ドッキング解析機能を拡充、外部ソフトとの連携強化

 2018.06.20−分子機能研究所は、米ハイパーキューブの統合分子モデリングソフト「HyperChem」をベースに、独自技術を盛り込んだ創薬支援パッケージを開発。さまざまな手法に対応できるドッキング解析や、生体高分子の全系量子力学計算など先進的な機能で注目されている。

 同社の製品は、HyperChemの基本機能を使用しつつ、最新の外部プログラムを組み合わせたSBDD(ストラクチャーベースドラッグデザイン)のための統合システム。「Homology Modeling for HyperChem」(HMHC)と「Docking Study with HyperChem」(DSHC)の2種類があり、それぞれ今年春にバージョンアップされたばかり。
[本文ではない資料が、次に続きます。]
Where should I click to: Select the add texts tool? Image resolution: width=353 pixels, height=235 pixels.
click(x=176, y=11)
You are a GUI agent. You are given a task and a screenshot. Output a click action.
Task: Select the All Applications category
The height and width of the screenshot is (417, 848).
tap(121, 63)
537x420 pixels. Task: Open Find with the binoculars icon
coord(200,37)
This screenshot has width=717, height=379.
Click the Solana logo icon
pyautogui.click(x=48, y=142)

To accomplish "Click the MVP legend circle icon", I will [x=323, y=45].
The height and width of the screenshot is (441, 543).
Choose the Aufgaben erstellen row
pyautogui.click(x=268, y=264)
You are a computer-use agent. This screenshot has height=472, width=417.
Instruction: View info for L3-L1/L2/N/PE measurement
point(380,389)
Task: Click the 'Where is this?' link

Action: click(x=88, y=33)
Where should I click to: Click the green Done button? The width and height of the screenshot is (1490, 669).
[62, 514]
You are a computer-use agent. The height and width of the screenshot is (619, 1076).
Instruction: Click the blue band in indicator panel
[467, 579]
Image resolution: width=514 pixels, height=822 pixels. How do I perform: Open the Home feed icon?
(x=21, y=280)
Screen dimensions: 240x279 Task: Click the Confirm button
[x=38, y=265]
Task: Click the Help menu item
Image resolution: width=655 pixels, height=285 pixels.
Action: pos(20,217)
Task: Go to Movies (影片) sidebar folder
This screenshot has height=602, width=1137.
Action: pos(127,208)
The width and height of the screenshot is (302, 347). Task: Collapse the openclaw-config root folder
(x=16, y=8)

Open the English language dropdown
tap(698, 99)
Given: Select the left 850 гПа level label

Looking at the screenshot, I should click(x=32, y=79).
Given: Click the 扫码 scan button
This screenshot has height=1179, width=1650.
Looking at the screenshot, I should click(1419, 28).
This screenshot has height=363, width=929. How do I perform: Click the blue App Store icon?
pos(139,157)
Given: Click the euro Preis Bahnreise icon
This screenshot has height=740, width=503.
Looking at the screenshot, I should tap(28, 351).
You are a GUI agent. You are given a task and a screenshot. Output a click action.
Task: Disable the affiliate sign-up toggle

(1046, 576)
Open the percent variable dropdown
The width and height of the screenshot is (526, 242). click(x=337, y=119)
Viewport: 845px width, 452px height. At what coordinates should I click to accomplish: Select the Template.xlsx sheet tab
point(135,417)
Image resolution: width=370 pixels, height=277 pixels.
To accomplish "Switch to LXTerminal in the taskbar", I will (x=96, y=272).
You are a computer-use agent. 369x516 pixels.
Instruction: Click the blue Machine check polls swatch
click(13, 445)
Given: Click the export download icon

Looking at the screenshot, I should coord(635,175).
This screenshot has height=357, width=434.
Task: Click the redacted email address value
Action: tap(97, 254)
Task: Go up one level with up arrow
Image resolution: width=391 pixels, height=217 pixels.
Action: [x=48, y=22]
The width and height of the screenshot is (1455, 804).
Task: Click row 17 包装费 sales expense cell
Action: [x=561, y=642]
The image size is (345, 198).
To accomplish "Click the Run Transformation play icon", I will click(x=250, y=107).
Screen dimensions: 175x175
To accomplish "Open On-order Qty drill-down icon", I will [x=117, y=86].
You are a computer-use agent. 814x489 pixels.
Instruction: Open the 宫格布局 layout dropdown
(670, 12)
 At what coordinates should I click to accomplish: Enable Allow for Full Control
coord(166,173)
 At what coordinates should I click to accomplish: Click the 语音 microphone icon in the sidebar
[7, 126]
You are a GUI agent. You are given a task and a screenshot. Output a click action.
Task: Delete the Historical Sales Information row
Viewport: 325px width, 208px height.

 とくに、DSHCではドッキング解析ソフトのスタンダードになりつつあるAutoDock Vinaに対応。バッチファイルを連続的に実行するインターフェースを開発し、バーチャルスクリーニングに利用できる機能を実現した。もともと、誘導適合効果を超える大きな構造変化にも対応できるフレキシブルドッキング、周辺の化合物や置換基などからの立体電子影響下でのフレキシブルドッキング、あるいは速度重視の高速モードなど多様な機能を持っていたが、今回のVinaのサポートでさらに選択肢が増え、機能が充実したことになる。

 また、HMHCは、タンパク質とリガンドとの結合親和性を高精度に評価するため、分子動力学ソフトNAMD、量子化学ソフトGaussian、フラグメント分子軌道法ソフトABINIT-MPを連携させて利用するインターフェース機能を実装した。

 ユーザーからの要望に応え、HyperChemサイトライセンス版にも正式に対応したことで、今後は大学などの教育用とでも利用が増えると期待されるという。また、創薬研究だけでなく、HMHCからGaussianを呼び出すことで、有機ELや薄膜太陽電池などの材料研究にも利用しやすいとしている。